## Exercise
Please copy the records word for word, starting with the first line and continuing through the line that contains "(1956, 581)", including that line.

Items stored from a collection
--
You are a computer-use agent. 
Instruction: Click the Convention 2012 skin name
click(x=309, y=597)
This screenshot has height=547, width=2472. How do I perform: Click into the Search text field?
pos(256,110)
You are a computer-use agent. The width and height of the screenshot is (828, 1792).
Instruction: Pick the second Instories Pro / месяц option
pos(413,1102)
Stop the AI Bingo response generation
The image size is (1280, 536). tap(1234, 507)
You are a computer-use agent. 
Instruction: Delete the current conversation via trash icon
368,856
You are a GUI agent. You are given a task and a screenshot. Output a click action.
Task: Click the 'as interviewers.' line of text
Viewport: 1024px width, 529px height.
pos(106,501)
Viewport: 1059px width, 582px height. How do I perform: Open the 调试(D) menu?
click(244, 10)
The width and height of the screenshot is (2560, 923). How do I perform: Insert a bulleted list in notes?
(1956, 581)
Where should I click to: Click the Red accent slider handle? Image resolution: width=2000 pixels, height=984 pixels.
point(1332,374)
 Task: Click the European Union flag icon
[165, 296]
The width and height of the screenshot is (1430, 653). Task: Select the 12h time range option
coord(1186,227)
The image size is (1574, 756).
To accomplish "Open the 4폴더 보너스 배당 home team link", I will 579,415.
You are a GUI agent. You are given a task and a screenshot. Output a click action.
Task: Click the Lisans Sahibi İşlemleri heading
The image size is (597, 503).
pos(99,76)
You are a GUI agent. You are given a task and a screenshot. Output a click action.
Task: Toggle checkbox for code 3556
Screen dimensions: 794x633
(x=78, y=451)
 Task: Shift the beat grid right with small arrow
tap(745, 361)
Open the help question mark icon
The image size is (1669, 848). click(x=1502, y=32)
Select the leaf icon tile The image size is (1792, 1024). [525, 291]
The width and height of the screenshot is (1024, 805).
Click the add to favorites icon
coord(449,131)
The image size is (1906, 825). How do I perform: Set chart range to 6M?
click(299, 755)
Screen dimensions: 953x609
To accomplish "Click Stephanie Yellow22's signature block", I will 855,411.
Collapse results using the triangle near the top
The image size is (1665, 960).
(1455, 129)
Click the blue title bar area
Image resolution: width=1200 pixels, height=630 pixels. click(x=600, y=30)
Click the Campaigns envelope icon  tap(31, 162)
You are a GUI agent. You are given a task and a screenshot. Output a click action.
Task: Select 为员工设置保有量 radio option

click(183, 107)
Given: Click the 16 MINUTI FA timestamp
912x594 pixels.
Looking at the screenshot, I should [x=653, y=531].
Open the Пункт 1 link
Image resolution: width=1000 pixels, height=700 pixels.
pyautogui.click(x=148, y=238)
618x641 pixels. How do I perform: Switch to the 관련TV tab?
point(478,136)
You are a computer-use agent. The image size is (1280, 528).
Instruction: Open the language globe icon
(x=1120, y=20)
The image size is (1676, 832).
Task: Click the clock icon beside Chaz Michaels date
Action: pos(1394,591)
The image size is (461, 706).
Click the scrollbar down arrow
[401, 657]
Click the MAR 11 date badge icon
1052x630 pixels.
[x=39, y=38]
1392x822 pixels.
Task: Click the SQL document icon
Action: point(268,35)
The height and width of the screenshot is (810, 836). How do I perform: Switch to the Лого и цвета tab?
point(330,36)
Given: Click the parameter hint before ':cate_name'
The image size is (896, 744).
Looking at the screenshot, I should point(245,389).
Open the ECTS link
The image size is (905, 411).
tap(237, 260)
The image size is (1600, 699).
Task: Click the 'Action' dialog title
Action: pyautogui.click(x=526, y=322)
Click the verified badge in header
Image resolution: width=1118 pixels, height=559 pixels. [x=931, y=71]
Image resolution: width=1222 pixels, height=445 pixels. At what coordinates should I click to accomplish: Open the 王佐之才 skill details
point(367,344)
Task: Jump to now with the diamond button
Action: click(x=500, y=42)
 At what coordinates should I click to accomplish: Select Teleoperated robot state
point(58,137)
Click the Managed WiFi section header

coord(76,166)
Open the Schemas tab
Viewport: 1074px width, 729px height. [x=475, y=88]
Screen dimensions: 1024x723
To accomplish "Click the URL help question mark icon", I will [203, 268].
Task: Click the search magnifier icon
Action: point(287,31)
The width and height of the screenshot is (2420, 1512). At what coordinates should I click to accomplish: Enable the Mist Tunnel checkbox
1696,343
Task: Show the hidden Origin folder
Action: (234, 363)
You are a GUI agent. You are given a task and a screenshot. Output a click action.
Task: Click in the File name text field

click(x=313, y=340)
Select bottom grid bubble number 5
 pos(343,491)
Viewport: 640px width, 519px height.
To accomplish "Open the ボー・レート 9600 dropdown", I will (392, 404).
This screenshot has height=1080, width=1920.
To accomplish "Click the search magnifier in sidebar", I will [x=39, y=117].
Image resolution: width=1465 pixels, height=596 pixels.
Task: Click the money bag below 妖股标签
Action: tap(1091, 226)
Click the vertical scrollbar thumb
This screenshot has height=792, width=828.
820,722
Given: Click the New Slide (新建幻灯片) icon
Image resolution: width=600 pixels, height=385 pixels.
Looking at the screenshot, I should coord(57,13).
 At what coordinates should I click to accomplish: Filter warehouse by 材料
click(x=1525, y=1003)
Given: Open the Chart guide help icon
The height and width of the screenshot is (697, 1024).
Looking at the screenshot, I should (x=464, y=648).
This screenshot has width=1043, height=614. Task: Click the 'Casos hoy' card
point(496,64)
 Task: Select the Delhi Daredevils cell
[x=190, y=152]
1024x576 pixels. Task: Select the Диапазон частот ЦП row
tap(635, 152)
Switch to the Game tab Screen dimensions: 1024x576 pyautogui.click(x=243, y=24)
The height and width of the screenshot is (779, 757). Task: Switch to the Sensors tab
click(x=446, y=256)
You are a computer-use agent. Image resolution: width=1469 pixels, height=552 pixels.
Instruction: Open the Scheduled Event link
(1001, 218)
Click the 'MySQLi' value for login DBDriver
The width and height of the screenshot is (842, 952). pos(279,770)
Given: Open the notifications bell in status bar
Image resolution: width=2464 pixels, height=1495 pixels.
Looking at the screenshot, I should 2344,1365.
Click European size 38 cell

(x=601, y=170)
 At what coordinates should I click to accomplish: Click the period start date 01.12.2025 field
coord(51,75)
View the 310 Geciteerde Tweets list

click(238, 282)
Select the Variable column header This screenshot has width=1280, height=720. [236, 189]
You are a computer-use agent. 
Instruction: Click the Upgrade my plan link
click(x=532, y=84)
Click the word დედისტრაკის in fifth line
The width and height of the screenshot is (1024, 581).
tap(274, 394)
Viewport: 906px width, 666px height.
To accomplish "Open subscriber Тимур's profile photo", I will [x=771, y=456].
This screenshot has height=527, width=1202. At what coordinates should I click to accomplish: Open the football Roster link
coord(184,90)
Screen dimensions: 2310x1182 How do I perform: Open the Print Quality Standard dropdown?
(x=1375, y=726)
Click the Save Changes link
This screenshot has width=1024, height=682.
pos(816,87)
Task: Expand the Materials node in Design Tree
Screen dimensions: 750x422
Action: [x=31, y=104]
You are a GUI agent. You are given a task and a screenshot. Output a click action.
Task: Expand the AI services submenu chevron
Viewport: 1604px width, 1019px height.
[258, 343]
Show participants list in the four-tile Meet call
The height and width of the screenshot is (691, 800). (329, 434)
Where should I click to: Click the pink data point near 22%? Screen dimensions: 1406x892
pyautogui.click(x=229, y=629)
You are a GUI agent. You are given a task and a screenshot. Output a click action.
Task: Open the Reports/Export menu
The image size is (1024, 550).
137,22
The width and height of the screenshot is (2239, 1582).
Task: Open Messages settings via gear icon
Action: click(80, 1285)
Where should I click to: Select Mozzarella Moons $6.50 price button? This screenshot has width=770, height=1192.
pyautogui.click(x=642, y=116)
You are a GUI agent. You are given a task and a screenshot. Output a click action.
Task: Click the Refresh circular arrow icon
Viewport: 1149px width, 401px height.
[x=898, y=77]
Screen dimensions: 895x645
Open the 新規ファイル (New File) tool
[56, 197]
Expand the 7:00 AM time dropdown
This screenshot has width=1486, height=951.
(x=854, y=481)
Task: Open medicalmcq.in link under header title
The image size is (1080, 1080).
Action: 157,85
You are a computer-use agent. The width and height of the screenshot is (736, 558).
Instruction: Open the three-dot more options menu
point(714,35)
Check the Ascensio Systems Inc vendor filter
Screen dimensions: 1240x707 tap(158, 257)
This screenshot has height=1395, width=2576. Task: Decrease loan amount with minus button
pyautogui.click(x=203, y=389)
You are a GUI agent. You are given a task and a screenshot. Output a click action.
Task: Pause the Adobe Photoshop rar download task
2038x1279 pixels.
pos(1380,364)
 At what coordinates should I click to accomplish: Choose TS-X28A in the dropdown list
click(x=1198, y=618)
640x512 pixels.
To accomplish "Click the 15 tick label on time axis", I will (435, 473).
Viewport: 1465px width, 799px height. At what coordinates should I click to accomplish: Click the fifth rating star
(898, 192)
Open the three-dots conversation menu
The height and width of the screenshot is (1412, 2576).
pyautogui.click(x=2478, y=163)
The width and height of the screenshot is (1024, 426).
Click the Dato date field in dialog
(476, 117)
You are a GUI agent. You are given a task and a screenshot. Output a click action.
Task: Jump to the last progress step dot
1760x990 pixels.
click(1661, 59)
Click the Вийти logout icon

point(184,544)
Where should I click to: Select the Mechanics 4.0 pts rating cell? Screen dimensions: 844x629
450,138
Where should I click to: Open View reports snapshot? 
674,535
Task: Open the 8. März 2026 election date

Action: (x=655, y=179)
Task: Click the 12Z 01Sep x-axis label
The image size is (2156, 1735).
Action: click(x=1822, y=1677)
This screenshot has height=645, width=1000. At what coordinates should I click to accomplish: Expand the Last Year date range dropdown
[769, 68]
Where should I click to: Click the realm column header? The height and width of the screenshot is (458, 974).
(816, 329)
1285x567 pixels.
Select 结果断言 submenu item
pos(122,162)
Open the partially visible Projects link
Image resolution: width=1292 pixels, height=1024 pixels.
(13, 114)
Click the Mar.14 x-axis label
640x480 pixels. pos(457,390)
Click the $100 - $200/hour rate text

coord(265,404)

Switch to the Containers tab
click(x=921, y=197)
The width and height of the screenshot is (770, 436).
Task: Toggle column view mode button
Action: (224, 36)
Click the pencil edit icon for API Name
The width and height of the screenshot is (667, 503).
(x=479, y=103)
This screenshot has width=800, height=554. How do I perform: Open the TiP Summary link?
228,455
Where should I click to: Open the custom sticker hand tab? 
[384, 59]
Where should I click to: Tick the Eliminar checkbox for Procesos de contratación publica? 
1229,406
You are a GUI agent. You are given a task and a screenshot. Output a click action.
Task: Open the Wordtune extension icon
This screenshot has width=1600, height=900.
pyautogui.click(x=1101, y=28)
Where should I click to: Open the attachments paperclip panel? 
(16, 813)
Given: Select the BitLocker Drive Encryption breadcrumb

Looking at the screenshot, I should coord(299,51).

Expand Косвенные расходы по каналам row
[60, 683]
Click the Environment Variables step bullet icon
--
## Solved exercise
You are a computer-use agent. 
Instruction: Click the Convention 2012 skin name
click(x=309, y=597)
This screenshot has height=547, width=2472. How do I perform: Click into the Search text field?
pos(256,110)
You are a computer-use agent. The width and height of the screenshot is (828, 1792).
Instruction: Pick the second Instories Pro / месяц option
pos(413,1102)
Stop the AI Bingo response generation
The image size is (1280, 536). tap(1234, 507)
You are a computer-use agent. 
Instruction: Delete the current conversation via trash icon
368,856
You are a GUI agent. You are given a task and a screenshot. Output a click action.
Task: Click the 'as interviewers.' line of text
Viewport: 1024px width, 529px height.
pos(106,501)
Viewport: 1059px width, 582px height. How do I perform: Open the 调试(D) menu?
click(244, 10)
The width and height of the screenshot is (2560, 923). How do I perform: Insert a bulleted list in notes?
(1956, 581)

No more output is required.